Element and text location data
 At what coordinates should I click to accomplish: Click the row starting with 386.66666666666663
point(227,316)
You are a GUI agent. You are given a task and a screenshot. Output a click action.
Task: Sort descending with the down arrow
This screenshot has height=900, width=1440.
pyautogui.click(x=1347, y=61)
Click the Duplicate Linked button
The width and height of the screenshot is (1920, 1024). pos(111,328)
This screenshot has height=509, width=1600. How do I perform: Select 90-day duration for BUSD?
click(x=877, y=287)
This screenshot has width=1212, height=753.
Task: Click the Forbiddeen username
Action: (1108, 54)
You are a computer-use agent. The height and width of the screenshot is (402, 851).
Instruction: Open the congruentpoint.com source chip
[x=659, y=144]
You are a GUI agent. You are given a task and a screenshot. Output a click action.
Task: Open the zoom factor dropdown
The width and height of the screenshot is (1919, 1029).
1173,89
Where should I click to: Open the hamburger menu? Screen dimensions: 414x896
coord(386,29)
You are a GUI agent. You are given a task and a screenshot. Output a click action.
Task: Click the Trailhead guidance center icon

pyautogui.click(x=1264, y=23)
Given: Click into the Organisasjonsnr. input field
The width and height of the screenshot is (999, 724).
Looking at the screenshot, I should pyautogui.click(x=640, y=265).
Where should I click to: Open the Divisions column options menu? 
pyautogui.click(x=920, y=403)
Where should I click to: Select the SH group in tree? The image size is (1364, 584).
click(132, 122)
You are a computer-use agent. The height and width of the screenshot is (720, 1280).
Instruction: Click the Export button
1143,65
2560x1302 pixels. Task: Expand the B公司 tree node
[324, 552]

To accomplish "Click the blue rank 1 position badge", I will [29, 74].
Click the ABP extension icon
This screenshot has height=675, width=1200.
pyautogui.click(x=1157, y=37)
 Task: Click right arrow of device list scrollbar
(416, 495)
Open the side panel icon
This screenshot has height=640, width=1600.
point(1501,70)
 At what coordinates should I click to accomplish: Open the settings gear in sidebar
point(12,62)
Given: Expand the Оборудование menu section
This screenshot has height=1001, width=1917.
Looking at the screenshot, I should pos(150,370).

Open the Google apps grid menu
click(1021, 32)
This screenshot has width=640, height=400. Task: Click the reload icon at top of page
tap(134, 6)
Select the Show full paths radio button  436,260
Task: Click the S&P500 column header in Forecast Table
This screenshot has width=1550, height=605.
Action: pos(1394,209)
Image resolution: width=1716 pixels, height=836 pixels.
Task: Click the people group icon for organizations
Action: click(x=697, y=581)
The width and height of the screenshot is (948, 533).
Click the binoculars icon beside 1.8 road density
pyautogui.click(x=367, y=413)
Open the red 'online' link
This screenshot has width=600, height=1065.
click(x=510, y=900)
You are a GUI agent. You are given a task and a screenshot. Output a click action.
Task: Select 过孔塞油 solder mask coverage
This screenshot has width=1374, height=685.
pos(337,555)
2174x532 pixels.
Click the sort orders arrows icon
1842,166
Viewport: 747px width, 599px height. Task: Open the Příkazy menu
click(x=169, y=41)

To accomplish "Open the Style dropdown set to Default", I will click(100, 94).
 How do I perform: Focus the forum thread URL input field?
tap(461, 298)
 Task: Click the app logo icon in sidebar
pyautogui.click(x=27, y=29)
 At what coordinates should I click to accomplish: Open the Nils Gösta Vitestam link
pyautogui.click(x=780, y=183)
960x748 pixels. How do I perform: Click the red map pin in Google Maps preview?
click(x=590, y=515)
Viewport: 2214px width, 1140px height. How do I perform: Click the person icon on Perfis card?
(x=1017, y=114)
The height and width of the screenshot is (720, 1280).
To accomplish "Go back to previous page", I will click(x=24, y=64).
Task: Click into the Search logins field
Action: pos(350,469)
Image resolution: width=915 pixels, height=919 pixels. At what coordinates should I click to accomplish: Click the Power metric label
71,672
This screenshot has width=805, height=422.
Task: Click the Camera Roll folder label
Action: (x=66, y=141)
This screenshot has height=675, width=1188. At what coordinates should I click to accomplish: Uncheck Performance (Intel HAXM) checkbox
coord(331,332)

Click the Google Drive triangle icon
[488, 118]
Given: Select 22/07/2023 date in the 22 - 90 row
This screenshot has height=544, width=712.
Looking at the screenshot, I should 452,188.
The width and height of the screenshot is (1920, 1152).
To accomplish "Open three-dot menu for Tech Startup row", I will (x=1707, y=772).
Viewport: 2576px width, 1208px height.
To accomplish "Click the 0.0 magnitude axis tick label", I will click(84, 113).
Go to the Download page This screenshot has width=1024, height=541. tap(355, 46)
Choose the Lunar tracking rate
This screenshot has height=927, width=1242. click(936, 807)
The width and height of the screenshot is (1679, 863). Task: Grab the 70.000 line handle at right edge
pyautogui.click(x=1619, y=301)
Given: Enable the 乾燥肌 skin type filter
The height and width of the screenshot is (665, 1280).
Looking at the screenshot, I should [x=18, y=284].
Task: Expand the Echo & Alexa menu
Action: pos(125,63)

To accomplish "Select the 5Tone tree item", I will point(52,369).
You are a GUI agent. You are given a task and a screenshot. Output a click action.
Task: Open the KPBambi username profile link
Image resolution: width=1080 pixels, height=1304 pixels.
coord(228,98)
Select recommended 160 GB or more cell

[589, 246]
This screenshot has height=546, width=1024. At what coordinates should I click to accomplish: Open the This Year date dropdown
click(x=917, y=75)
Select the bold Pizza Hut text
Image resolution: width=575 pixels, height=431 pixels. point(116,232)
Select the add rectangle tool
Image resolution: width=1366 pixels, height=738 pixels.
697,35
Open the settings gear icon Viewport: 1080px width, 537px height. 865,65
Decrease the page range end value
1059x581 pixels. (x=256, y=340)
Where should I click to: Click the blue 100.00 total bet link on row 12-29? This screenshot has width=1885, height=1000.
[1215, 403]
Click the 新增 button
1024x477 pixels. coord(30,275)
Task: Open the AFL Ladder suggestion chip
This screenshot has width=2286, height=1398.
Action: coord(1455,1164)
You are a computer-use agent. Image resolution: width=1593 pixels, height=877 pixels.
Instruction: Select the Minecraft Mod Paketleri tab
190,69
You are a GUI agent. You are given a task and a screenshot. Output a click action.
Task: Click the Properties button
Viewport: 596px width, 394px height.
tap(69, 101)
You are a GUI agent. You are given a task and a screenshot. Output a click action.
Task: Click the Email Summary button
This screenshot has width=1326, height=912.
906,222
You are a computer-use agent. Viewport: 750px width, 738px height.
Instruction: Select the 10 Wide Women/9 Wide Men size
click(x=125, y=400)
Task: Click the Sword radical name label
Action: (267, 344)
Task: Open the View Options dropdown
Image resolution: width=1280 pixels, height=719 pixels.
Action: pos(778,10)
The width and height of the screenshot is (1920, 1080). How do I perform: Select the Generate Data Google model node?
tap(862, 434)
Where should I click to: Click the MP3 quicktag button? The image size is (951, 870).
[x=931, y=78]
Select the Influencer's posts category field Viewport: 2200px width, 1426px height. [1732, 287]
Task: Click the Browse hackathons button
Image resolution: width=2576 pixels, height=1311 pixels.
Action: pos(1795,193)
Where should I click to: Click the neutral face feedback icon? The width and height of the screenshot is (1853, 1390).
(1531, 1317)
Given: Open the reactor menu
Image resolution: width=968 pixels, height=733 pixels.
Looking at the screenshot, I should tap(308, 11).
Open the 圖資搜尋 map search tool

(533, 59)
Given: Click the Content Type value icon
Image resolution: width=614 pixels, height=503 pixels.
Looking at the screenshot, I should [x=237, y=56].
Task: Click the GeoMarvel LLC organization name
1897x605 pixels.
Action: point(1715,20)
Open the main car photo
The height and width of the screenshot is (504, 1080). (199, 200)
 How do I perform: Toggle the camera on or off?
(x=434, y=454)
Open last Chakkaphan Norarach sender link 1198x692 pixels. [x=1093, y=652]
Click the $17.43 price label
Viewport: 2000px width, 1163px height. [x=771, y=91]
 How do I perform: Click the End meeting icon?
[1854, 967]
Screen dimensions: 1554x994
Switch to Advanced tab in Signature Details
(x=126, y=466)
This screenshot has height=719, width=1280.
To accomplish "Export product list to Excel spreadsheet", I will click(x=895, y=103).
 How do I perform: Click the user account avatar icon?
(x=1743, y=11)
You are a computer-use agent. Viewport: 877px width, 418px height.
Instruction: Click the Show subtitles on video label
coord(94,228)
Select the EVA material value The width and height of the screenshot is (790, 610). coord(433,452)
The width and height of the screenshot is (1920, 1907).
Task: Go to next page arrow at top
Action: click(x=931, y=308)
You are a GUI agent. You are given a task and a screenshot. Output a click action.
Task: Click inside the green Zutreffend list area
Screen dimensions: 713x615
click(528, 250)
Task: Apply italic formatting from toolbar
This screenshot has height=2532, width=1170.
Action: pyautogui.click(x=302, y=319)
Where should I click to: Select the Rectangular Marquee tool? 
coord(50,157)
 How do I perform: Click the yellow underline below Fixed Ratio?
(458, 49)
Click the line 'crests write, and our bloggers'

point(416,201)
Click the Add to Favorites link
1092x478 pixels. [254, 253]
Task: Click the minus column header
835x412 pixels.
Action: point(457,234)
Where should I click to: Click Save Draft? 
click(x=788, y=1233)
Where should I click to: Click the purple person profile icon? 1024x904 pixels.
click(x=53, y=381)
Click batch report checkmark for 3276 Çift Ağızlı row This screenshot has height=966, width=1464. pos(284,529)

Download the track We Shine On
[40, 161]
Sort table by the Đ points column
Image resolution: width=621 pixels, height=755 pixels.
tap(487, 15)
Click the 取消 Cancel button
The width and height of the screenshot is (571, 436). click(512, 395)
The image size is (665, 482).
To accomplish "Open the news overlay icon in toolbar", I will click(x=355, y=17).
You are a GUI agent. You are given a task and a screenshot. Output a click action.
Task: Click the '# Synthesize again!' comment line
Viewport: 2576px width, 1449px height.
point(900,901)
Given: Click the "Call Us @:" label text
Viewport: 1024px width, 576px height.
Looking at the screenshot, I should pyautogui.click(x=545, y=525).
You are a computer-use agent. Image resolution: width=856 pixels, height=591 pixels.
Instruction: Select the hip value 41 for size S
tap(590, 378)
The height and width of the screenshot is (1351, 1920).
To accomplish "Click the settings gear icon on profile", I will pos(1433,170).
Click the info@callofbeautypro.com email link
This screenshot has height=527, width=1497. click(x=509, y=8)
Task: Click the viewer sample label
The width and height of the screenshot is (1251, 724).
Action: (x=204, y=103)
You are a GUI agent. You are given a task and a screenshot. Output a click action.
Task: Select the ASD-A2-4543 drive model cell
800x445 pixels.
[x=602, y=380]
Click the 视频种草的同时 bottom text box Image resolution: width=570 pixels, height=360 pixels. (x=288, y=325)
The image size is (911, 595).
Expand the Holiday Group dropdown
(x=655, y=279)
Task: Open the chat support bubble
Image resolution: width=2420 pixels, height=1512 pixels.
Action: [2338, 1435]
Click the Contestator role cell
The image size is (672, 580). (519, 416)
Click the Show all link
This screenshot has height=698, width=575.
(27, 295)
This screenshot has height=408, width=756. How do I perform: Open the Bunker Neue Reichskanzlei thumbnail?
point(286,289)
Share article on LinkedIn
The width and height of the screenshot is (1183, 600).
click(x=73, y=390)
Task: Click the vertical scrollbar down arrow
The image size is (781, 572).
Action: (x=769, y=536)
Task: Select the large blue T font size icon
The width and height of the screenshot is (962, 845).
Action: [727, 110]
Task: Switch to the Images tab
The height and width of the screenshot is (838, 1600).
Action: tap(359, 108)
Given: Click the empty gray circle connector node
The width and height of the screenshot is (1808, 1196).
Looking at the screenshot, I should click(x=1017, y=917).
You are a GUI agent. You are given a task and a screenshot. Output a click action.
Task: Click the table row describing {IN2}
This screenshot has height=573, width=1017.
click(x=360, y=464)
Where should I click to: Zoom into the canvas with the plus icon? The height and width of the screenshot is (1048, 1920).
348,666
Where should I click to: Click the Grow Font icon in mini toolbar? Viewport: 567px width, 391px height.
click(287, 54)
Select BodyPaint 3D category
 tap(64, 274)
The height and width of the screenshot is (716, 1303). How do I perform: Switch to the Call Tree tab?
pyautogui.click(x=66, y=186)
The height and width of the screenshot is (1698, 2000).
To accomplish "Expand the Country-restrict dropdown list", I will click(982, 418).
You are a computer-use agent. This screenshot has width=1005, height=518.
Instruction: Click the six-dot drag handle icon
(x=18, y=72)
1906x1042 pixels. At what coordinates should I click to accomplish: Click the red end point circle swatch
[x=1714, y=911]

Job:
Reproduce verbatim the lines of the items above, from the line containing "will [29, 74]." up to and including the line containing "point(1501,70)".

Response to this task:
To accomplish "Click the blue rank 1 position badge", I will [29, 74].
Click the ABP extension icon
This screenshot has height=675, width=1200.
pyautogui.click(x=1157, y=37)
 Task: Click right arrow of device list scrollbar
(416, 495)
Open the side panel icon
This screenshot has height=640, width=1600.
point(1501,70)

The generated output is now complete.